A imposição das necessidades do processo produtivo açucareiro sobre a planta arquitetônica das unidades rurais escravistas acentuou-se ainda mais após 1830, com a revolução tecnológica ocorrida no setor. Nas Américas, isso se deu sobretudo em Cuba e, em menor escala, no Delta do Mississippi. Quebrando com o caráter de manufatura orgânica, o engenho de açúcar adquiriu nessas regiões o estatuto de verdadeira indústria no campo. A moagem, o cozimento e a purificação foram, então, profundamente transformados. As novas moendas horizontais, construídas com ferro fundido e movidas a vapor, ampliaram em muito a capacidade de extração do sumo da cana.

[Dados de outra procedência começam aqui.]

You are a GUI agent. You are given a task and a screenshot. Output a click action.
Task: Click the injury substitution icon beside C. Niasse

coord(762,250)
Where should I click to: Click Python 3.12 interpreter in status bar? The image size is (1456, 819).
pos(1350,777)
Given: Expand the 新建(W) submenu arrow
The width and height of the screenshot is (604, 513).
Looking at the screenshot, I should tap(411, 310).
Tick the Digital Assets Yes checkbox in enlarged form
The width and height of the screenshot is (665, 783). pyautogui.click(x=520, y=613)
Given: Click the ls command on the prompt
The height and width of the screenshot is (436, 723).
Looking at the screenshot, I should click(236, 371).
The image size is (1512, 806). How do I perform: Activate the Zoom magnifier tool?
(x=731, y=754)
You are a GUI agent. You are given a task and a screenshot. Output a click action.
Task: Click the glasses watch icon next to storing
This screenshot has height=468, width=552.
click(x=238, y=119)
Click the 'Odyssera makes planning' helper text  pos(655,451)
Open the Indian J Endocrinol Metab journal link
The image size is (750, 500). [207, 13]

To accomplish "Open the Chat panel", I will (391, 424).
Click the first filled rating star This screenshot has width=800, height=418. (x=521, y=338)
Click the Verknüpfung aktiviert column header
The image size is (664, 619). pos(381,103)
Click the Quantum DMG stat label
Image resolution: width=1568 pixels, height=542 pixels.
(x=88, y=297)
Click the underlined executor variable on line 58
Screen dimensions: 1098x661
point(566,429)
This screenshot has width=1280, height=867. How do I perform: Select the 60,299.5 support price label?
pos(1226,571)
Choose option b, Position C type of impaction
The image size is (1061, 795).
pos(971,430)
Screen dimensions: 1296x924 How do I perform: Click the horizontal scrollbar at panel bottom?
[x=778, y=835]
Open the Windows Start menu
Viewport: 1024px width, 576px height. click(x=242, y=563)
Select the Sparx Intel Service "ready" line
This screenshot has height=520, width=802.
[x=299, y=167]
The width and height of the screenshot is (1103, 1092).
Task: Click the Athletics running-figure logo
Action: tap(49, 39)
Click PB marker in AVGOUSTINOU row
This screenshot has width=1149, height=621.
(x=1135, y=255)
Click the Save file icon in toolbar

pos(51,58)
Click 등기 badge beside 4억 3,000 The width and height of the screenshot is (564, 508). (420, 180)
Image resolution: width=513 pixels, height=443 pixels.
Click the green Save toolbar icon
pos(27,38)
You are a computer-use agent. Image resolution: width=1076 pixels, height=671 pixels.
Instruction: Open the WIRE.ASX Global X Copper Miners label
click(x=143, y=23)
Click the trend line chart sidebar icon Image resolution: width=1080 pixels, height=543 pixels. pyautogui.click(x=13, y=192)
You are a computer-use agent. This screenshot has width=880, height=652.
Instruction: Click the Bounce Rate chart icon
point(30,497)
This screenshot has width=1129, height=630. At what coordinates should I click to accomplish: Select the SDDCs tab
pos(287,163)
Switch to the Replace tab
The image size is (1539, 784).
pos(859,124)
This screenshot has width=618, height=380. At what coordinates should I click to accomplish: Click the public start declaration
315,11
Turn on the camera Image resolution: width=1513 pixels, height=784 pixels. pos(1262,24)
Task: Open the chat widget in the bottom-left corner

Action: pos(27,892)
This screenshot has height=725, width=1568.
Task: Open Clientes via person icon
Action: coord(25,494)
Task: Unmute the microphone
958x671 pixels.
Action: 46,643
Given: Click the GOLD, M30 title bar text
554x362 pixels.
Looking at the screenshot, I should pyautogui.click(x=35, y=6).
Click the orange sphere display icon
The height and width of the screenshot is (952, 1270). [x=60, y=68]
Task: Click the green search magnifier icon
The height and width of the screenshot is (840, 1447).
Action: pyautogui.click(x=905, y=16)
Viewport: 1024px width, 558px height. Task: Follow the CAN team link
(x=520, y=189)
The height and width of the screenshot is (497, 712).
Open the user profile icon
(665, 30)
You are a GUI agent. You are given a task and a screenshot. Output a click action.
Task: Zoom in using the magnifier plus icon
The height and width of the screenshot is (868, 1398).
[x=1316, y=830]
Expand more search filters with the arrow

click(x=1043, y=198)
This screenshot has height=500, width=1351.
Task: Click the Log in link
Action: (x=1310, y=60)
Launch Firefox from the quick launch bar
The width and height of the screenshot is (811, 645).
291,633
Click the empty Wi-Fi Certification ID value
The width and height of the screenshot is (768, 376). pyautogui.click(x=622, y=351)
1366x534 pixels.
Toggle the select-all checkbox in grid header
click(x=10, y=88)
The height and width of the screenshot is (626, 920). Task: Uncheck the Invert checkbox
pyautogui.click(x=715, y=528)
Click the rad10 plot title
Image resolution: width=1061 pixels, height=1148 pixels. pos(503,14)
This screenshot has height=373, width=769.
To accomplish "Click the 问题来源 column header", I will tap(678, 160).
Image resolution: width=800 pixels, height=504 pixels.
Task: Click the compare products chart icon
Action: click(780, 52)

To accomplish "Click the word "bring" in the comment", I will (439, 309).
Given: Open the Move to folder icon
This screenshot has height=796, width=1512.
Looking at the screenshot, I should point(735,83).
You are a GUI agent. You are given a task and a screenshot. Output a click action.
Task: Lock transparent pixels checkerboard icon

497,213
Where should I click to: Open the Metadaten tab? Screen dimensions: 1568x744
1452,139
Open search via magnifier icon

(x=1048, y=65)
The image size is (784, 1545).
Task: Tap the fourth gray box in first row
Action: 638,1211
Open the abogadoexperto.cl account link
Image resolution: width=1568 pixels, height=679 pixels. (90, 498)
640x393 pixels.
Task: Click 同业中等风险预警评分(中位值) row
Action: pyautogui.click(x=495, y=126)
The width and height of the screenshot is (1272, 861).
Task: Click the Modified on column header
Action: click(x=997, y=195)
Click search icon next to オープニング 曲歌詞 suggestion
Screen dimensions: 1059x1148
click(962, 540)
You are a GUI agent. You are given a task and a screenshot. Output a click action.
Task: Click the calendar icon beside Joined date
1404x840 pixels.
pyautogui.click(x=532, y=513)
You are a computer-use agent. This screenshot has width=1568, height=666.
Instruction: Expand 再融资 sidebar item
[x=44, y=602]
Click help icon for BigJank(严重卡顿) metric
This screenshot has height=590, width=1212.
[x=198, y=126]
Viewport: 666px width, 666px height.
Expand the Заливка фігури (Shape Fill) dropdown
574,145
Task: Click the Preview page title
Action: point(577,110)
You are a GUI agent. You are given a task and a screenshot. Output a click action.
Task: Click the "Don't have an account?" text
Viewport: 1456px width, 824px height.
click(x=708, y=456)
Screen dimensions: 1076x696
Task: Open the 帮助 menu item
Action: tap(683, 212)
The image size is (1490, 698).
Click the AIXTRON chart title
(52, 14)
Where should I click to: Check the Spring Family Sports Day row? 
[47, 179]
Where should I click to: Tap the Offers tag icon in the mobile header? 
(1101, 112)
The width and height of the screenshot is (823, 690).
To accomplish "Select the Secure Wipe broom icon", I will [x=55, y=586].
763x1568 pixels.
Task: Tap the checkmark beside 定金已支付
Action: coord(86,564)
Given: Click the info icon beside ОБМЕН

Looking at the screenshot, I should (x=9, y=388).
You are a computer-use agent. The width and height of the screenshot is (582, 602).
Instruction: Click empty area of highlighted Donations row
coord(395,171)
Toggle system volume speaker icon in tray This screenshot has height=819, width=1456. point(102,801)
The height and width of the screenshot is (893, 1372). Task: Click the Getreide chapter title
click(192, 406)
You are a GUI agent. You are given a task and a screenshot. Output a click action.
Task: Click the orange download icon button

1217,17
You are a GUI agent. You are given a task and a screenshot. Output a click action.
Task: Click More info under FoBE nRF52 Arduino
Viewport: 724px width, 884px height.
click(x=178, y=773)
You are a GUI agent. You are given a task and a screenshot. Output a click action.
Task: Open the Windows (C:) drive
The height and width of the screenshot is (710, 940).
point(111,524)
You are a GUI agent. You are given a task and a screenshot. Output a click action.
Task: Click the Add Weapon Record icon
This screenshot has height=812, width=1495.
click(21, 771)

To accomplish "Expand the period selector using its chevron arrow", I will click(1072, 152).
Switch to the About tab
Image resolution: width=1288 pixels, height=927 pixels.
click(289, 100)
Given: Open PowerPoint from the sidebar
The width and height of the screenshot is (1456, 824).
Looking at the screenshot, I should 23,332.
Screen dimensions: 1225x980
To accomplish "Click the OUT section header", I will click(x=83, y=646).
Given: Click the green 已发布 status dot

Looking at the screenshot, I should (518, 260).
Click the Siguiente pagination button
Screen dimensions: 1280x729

Essa inovação era compatível com o padrão técnico manufatureiro anterior, mas em contrapartida exigia a multiplicação do número de ternos de caldeiras abertas e a ampliação substancial nas dimensões da casa de purgar, o que tornava ainda mais complicados os controles técnicos do processo produtivo (Figura 3). A solução para o problema veio com as caldeiras a vácuo, que aumentavam enormemente a produtividade do engenho, garantiam um controle técnico preciso sobre o cozimento, e reduziam em muito a demanda de trabalho e combustível, pois aproveitavam a energia a vapor que era gerada para movimentar a moenda. No que se refere ao preparo final do produto, as centrífugas eliminaram o difícil e prolongado processo de purga necessário para a cristalização do açúcar (FRAGINALS, 1987; SITTERSON, 1973) (Figura 4).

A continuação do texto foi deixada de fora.